Question

Simplify the expression, and rationalize the denominator when appropriate.$$\left[\left(a^{23} b^{-2}\right)^{3}\right]^{-1}$$

Answer

**step1** Understanding the problem

The problem asks us to simplify the given algebraic expression involving exponents.
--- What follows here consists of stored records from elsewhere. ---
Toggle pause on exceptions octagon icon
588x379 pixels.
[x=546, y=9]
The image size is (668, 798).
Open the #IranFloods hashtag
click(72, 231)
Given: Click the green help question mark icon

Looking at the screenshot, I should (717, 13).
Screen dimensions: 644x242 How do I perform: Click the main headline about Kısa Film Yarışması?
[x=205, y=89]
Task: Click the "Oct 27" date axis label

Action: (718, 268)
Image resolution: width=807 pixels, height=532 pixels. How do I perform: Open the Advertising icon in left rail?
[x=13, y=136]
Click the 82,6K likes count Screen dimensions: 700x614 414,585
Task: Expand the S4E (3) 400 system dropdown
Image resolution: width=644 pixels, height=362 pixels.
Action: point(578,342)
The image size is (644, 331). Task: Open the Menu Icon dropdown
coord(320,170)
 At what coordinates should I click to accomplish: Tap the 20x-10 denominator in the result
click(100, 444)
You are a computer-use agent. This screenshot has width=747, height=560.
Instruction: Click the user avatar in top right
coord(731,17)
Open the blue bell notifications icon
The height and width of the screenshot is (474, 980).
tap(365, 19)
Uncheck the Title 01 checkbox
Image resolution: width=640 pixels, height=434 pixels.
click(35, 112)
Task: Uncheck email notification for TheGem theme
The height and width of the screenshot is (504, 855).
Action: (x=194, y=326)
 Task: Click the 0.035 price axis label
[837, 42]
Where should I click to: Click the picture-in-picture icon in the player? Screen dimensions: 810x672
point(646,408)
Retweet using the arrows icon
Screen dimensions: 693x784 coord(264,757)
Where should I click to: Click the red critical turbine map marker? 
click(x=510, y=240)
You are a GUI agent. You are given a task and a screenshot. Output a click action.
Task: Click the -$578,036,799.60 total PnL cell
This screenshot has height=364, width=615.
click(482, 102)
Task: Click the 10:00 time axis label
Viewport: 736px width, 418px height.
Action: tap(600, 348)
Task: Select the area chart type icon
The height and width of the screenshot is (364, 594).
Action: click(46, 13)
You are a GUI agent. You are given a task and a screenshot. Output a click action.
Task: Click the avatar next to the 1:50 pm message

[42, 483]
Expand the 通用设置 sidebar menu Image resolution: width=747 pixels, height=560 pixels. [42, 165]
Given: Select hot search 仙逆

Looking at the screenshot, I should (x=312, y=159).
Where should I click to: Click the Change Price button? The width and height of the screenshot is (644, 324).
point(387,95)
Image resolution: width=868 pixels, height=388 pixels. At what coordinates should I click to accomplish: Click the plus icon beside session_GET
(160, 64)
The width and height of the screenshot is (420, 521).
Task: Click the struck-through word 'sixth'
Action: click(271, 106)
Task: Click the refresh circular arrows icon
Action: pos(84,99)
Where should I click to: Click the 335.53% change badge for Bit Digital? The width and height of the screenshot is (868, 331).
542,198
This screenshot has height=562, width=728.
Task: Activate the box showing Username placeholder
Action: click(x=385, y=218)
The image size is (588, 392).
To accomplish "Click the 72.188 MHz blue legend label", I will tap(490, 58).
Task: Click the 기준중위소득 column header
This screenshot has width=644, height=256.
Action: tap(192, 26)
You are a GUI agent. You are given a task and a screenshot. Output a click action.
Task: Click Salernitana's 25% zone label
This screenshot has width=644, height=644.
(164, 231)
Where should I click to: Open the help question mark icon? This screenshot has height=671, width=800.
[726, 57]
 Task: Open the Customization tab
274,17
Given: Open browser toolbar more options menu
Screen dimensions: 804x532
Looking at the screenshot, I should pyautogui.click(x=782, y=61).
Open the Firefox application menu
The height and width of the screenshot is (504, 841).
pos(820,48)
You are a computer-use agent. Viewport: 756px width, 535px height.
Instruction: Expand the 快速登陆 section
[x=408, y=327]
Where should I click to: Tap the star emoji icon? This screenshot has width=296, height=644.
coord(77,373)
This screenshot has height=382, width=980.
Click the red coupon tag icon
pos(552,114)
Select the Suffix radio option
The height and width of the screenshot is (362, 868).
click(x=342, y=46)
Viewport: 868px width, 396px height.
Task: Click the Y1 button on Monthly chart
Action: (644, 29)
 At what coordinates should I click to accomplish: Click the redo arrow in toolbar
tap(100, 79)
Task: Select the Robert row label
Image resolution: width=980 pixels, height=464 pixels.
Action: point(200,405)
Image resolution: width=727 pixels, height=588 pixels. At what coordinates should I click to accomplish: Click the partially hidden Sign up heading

The expression is $$\left[\left(a^{23} b^{-2}\right)^{3}\right]^{-1}$$. We are also instructed to rationalize the denominator if appropriate.

**step2** Simplifying the inner exponent

First, we simplify the expression inside the square brackets, which is $$(a^{23} b^{-2})^{3}$$. To do this, we use the properties of exponents.
The power of a product rule states that $$(xy)^n = x^n y^n$$.
The power of a power rule states that $$(x^m)^n = x^{mn}$$.
Applying these rules to each term inside the parentheses:
For $$a^{23}$$, we have $$(a^{23})^3 = a^{23 \times 3} = a^{69}$$.
For $$b^{-2}$$, we have $$(b^{-2})^3 = b^{-2 \times 3} = b^{-6}$$.
So, the expression inside the square brackets simplifies to $$a^{69} b^{-6}$$. The original expression now becomes $$\left[a^{69} b^{-6}\right]^{-1}$$.

**step3** Applying the outer exponent

Next, we apply the outermost exponent of $$-1$$ to the simplified expression $$a^{69} b^{-6}$$.
Again, we use the power of a product rule and the power of a power rule:
For $$a^{69}$$, we have $$(a^{69})^{-1} = a^{69 \times (-1)} = a^{-69}$$.
For $$b^{-6}$$, we have $$(b^{-6})^{-1} = b^{-6 \times (-1)} = b^{6}$$.
Thus, the expression simplifies to $$a^{-69} b^{6}$$.

**step4** Expressing with positive exponents and checking for rationalization

Finally, it is standard practice to express terms with negative exponents as fractions with positive exponents. The rule for negative exponents is $$x^{-n} = \frac{1}{x^n}$$.
Applying this rule to $$a^{-69}$$, we get $$\frac{1}{a^{69}}$$.
The term $$b^{6}$$ already has a positive exponent, so it remains as is.
Combining these, the fully simplified expression is $$\frac{b^{6}}{a^{69}}$$.
Regarding rationalizing the denominator, this process is applicable when there are radical expressions (like square roots or cube roots) in the denominator. In this simplified expression, the denominator is $$a^{69}$$, which does not contain any radicals. Therefore, rationalization is not appropriate or necessary in this case.